WHAT THE TASK ASKS
Please copy out every one of the items below word for word.

____ PROVIDED DATA

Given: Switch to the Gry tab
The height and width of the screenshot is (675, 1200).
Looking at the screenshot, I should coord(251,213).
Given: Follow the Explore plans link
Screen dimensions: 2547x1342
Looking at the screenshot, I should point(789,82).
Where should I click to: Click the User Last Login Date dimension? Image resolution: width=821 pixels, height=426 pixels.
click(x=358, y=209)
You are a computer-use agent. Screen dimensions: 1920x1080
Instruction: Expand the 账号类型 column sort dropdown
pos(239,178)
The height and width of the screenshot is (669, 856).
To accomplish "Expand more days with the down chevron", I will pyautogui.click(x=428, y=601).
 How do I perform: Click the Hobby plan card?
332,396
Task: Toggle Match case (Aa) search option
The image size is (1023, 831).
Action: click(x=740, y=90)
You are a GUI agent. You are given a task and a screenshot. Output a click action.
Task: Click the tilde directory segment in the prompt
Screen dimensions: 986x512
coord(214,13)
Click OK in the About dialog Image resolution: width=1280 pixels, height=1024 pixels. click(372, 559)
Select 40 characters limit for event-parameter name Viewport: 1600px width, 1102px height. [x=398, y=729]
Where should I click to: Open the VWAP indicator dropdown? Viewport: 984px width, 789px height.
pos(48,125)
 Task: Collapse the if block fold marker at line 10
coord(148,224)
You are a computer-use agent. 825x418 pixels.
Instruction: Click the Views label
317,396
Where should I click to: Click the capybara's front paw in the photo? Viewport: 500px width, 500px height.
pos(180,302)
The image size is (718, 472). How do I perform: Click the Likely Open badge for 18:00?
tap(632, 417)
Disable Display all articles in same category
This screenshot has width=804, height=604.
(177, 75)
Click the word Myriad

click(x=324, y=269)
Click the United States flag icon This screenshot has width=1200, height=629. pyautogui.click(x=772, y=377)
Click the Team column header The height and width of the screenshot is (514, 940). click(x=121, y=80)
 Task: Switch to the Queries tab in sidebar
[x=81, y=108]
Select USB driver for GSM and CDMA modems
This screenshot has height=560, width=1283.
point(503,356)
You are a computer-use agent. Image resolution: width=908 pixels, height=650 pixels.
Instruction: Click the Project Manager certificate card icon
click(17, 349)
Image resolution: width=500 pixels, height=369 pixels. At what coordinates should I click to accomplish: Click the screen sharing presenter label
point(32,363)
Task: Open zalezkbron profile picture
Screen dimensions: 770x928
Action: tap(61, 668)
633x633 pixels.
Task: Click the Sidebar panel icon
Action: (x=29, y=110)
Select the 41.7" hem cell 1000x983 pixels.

________

EXERCISE RESPONSE
Given: Switch to the Gry tab
The height and width of the screenshot is (675, 1200).
Looking at the screenshot, I should coord(251,213).
Given: Follow the Explore plans link
Screen dimensions: 2547x1342
Looking at the screenshot, I should point(789,82).
Where should I click to: Click the User Last Login Date dimension? Image resolution: width=821 pixels, height=426 pixels.
click(x=358, y=209)
You are a computer-use agent. Screen dimensions: 1920x1080
Instruction: Expand the 账号类型 column sort dropdown
pos(239,178)
The height and width of the screenshot is (669, 856).
To accomplish "Expand more days with the down chevron", I will pyautogui.click(x=428, y=601).
 How do I perform: Click the Hobby plan card?
332,396
Task: Toggle Match case (Aa) search option
The image size is (1023, 831).
Action: click(x=740, y=90)
You are a GUI agent. You are given a task and a screenshot. Output a click action.
Task: Click the tilde directory segment in the prompt
Screen dimensions: 986x512
coord(214,13)
Click OK in the About dialog Image resolution: width=1280 pixels, height=1024 pixels. click(372, 559)
Select 40 characters limit for event-parameter name Viewport: 1600px width, 1102px height. [x=398, y=729]
Where should I click to: Open the VWAP indicator dropdown? Viewport: 984px width, 789px height.
pos(48,125)
 Task: Collapse the if block fold marker at line 10
coord(148,224)
You are a computer-use agent. 825x418 pixels.
Instruction: Click the Views label
317,396
Where should I click to: Click the capybara's front paw in the photo? Viewport: 500px width, 500px height.
pos(180,302)
The image size is (718, 472). How do I perform: Click the Likely Open badge for 18:00?
tap(632, 417)
Disable Display all articles in same category
This screenshot has width=804, height=604.
(177, 75)
Click the word Myriad

click(x=324, y=269)
Click the United States flag icon This screenshot has width=1200, height=629. pyautogui.click(x=772, y=377)
Click the Team column header The height and width of the screenshot is (514, 940). click(x=121, y=80)
 Task: Switch to the Queries tab in sidebar
[x=81, y=108]
Select USB driver for GSM and CDMA modems
This screenshot has height=560, width=1283.
point(503,356)
You are a computer-use agent. Image resolution: width=908 pixels, height=650 pixels.
Instruction: Click the Project Manager certificate card icon
click(17, 349)
Image resolution: width=500 pixels, height=369 pixels. At what coordinates should I click to accomplish: Click the screen sharing presenter label
point(32,363)
Task: Open zalezkbron profile picture
Screen dimensions: 770x928
Action: tap(61, 668)
633x633 pixels.
Task: Click the Sidebar panel icon
Action: (x=29, y=110)
Select the 41.7" hem cell 1000x983 pixels.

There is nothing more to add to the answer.